— WORK INSTRUCTION —
For this task, copy the data that follows exactly, keeping every character.

— Records from a collection —
[Start of section]

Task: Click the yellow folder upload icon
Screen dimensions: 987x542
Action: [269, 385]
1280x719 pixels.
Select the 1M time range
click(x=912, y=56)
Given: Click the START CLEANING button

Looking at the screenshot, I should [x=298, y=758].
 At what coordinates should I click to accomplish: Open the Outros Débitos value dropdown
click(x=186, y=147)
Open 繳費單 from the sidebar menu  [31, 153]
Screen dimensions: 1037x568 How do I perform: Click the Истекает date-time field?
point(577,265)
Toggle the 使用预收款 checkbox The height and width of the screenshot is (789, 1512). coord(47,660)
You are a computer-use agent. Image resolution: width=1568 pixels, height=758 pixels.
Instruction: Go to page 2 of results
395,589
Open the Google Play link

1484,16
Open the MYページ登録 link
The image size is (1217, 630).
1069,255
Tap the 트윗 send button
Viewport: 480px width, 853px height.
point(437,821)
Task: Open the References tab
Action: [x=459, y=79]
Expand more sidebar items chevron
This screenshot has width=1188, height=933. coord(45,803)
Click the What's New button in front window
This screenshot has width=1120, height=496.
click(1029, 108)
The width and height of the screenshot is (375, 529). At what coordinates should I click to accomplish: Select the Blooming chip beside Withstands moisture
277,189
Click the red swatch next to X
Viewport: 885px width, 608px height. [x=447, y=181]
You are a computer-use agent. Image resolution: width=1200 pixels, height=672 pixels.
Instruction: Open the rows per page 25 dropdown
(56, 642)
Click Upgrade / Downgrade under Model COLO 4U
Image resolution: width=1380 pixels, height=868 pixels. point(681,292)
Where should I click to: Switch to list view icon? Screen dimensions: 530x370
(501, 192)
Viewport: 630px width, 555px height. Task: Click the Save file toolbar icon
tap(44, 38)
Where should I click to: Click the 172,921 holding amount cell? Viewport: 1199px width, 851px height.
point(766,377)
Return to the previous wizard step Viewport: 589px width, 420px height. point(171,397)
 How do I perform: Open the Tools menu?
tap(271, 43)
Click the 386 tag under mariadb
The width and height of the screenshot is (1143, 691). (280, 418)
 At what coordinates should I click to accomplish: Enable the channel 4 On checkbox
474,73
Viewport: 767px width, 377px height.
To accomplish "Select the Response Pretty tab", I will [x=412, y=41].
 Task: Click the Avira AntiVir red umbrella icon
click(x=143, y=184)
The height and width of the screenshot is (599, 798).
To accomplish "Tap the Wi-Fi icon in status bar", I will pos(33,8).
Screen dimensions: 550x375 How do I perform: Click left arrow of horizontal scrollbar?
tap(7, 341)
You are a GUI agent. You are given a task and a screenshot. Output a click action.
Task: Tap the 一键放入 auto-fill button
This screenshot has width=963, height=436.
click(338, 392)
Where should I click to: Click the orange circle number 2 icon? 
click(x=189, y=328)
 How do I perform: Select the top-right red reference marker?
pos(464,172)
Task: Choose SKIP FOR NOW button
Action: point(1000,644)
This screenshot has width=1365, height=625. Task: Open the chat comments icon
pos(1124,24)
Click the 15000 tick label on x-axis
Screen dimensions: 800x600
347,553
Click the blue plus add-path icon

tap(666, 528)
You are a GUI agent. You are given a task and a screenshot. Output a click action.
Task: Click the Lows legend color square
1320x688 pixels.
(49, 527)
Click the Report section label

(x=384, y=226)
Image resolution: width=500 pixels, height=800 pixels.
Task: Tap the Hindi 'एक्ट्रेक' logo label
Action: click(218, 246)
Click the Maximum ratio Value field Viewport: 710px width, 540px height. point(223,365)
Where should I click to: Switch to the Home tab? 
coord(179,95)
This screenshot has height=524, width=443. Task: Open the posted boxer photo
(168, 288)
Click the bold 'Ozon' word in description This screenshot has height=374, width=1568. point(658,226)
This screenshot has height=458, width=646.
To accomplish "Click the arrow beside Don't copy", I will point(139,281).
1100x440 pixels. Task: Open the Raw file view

[End of section]

— WRITTEN SOLUTION —
Task: Click the yellow folder upload icon
Screen dimensions: 987x542
Action: [269, 385]
1280x719 pixels.
Select the 1M time range
click(x=912, y=56)
Given: Click the START CLEANING button

Looking at the screenshot, I should [x=298, y=758].
 At what coordinates should I click to accomplish: Open the Outros Débitos value dropdown
click(x=186, y=147)
Open 繳費單 from the sidebar menu  [31, 153]
Screen dimensions: 1037x568 How do I perform: Click the Истекает date-time field?
point(577,265)
Toggle the 使用预收款 checkbox The height and width of the screenshot is (789, 1512). coord(47,660)
You are a computer-use agent. Image resolution: width=1568 pixels, height=758 pixels.
Instruction: Go to page 2 of results
395,589
Open the Google Play link

1484,16
Open the MYページ登録 link
The image size is (1217, 630).
1069,255
Tap the 트윗 send button
Viewport: 480px width, 853px height.
point(437,821)
Task: Open the References tab
Action: [x=459, y=79]
Expand more sidebar items chevron
This screenshot has width=1188, height=933. coord(45,803)
Click the What's New button in front window
This screenshot has width=1120, height=496.
click(1029, 108)
The width and height of the screenshot is (375, 529). At what coordinates should I click to accomplish: Select the Blooming chip beside Withstands moisture
277,189
Click the red swatch next to X
Viewport: 885px width, 608px height. [x=447, y=181]
You are a computer-use agent. Image resolution: width=1200 pixels, height=672 pixels.
Instruction: Open the rows per page 25 dropdown
(56, 642)
Click Upgrade / Downgrade under Model COLO 4U
Image resolution: width=1380 pixels, height=868 pixels. point(681,292)
Where should I click to: Switch to list view icon? Screen dimensions: 530x370
(501, 192)
Viewport: 630px width, 555px height. Task: Click the Save file toolbar icon
tap(44, 38)
Where should I click to: Click the 172,921 holding amount cell? Viewport: 1199px width, 851px height.
point(766,377)
Return to the previous wizard step Viewport: 589px width, 420px height. point(171,397)
 How do I perform: Open the Tools menu?
tap(271, 43)
Click the 386 tag under mariadb
The width and height of the screenshot is (1143, 691). (280, 418)
 At what coordinates should I click to accomplish: Enable the channel 4 On checkbox
474,73
Viewport: 767px width, 377px height.
To accomplish "Select the Response Pretty tab", I will [x=412, y=41].
 Task: Click the Avira AntiVir red umbrella icon
click(x=143, y=184)
The height and width of the screenshot is (599, 798).
To accomplish "Tap the Wi-Fi icon in status bar", I will pos(33,8).
Screen dimensions: 550x375 How do I perform: Click left arrow of horizontal scrollbar?
tap(7, 341)
You are a GUI agent. You are given a task and a screenshot. Output a click action.
Task: Tap the 一键放入 auto-fill button
This screenshot has width=963, height=436.
click(338, 392)
Where should I click to: Click the orange circle number 2 icon? 
click(x=189, y=328)
 How do I perform: Select the top-right red reference marker?
pos(464,172)
Task: Choose SKIP FOR NOW button
Action: point(1000,644)
This screenshot has width=1365, height=625. Task: Open the chat comments icon
pos(1124,24)
Click the 15000 tick label on x-axis
Screen dimensions: 800x600
347,553
Click the blue plus add-path icon

tap(666, 528)
You are a GUI agent. You are given a task and a screenshot. Output a click action.
Task: Click the Lows legend color square
1320x688 pixels.
(49, 527)
Click the Report section label

(x=384, y=226)
Image resolution: width=500 pixels, height=800 pixels.
Task: Tap the Hindi 'एक्ट्रेक' logo label
Action: click(218, 246)
Click the Maximum ratio Value field Viewport: 710px width, 540px height. point(223,365)
Where should I click to: Switch to the Home tab? 
coord(179,95)
This screenshot has height=524, width=443. Task: Open the posted boxer photo
(168, 288)
Click the bold 'Ozon' word in description This screenshot has height=374, width=1568. point(658,226)
This screenshot has height=458, width=646.
To accomplish "Click the arrow beside Don't copy", I will point(139,281).
1100x440 pixels. Task: Open the Raw file view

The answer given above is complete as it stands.